#### [Supplied entries]

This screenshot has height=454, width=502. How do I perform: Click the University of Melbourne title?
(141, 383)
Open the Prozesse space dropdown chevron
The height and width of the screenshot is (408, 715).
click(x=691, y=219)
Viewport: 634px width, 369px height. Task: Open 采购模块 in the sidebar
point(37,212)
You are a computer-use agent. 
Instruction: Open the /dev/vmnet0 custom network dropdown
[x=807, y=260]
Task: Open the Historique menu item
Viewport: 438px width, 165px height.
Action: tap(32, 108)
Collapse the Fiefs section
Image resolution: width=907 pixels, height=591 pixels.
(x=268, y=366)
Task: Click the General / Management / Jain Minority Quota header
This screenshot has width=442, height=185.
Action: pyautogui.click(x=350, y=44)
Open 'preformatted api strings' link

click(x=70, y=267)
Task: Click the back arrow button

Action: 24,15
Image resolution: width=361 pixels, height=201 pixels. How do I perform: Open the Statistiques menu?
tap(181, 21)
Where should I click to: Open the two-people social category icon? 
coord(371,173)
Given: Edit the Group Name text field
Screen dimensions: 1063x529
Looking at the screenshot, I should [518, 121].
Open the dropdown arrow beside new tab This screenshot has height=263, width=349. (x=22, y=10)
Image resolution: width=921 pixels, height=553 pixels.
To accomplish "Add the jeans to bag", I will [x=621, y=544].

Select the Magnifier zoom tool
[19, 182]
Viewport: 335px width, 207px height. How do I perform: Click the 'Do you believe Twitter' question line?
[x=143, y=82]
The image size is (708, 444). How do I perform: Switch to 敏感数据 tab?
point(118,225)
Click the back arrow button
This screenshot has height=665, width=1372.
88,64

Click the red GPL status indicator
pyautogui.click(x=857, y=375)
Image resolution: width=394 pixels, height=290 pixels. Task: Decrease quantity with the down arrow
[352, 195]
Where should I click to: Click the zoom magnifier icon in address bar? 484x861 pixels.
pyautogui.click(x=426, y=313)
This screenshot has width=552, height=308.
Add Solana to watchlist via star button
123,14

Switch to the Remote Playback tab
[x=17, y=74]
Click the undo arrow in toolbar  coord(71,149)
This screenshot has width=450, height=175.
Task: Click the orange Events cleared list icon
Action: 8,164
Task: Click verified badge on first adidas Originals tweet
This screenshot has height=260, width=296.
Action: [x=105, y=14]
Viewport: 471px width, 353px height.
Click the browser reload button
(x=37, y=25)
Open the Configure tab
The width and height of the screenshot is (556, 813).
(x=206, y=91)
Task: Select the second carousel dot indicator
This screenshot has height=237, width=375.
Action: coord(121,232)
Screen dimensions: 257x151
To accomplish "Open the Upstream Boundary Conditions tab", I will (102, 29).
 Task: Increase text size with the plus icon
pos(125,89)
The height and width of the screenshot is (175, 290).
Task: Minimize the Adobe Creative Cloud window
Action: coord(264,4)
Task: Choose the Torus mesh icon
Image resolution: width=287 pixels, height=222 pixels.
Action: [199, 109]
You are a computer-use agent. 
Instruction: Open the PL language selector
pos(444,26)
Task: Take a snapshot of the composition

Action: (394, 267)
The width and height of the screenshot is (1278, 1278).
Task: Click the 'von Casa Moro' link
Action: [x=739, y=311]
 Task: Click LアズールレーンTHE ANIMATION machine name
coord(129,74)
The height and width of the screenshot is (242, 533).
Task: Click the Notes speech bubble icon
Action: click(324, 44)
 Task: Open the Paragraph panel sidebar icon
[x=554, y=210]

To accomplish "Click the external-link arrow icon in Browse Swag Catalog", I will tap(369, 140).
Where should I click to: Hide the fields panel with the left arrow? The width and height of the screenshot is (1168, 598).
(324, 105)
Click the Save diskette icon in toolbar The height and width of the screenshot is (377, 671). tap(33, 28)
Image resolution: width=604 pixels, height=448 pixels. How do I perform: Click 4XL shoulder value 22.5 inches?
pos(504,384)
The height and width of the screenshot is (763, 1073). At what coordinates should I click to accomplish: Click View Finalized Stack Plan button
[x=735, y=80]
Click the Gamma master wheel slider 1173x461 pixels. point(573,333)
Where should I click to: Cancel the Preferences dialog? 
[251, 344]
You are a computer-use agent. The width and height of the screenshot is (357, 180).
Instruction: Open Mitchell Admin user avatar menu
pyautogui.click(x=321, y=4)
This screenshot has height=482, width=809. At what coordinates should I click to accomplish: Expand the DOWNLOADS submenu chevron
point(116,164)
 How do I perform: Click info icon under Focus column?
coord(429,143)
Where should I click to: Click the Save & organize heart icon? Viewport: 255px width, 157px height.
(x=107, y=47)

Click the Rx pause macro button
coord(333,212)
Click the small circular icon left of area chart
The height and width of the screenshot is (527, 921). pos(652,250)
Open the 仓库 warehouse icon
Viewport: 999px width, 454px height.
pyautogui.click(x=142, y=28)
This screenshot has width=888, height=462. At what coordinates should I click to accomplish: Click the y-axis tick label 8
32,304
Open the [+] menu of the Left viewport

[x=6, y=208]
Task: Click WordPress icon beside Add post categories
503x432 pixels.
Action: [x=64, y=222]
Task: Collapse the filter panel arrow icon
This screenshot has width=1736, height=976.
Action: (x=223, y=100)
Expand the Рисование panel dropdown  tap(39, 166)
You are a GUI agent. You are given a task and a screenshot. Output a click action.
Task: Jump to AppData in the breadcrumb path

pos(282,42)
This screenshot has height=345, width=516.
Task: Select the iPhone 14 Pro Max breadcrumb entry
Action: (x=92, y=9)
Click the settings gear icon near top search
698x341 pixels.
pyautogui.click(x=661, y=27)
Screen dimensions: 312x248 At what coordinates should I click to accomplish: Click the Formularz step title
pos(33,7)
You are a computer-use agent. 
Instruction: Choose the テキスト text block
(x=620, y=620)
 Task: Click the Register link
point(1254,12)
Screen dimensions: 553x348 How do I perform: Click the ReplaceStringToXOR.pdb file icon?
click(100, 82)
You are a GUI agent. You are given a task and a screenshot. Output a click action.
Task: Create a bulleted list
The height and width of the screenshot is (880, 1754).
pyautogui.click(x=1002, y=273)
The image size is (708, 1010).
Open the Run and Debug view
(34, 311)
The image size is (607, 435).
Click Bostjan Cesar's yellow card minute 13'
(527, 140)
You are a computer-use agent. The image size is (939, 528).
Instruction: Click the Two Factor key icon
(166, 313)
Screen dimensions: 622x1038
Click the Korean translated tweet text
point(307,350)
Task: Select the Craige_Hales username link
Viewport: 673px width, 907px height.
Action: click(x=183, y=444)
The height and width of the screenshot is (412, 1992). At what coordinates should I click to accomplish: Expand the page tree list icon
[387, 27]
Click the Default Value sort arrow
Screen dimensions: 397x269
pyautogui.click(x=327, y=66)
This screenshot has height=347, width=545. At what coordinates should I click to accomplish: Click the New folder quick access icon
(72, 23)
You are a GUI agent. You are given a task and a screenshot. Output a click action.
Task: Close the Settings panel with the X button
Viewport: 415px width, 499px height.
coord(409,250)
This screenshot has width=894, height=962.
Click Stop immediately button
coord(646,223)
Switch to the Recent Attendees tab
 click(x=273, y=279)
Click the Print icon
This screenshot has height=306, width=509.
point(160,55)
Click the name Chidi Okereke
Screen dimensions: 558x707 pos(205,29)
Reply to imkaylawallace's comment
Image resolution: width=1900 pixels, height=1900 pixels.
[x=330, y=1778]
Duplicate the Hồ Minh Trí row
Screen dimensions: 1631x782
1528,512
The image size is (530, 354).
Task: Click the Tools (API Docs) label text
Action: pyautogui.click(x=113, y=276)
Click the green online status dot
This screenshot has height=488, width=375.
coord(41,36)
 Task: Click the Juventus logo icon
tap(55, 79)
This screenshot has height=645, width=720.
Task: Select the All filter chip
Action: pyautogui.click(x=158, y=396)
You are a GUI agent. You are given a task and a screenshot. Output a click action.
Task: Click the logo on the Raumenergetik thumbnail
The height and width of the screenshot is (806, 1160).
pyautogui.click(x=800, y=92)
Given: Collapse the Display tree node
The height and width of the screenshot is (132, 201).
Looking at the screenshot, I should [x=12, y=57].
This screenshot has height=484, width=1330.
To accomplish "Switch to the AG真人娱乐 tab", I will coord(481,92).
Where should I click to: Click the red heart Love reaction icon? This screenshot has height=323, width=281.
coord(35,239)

#### [Exercise aim]
Copy all lines of the records that have the string "beside" in them.

#### [Expected answer]
Open the dropdown arrow beside new tab This screenshot has height=263, width=349. (x=22, y=10)
Task: Click WordPress icon beside Add post categories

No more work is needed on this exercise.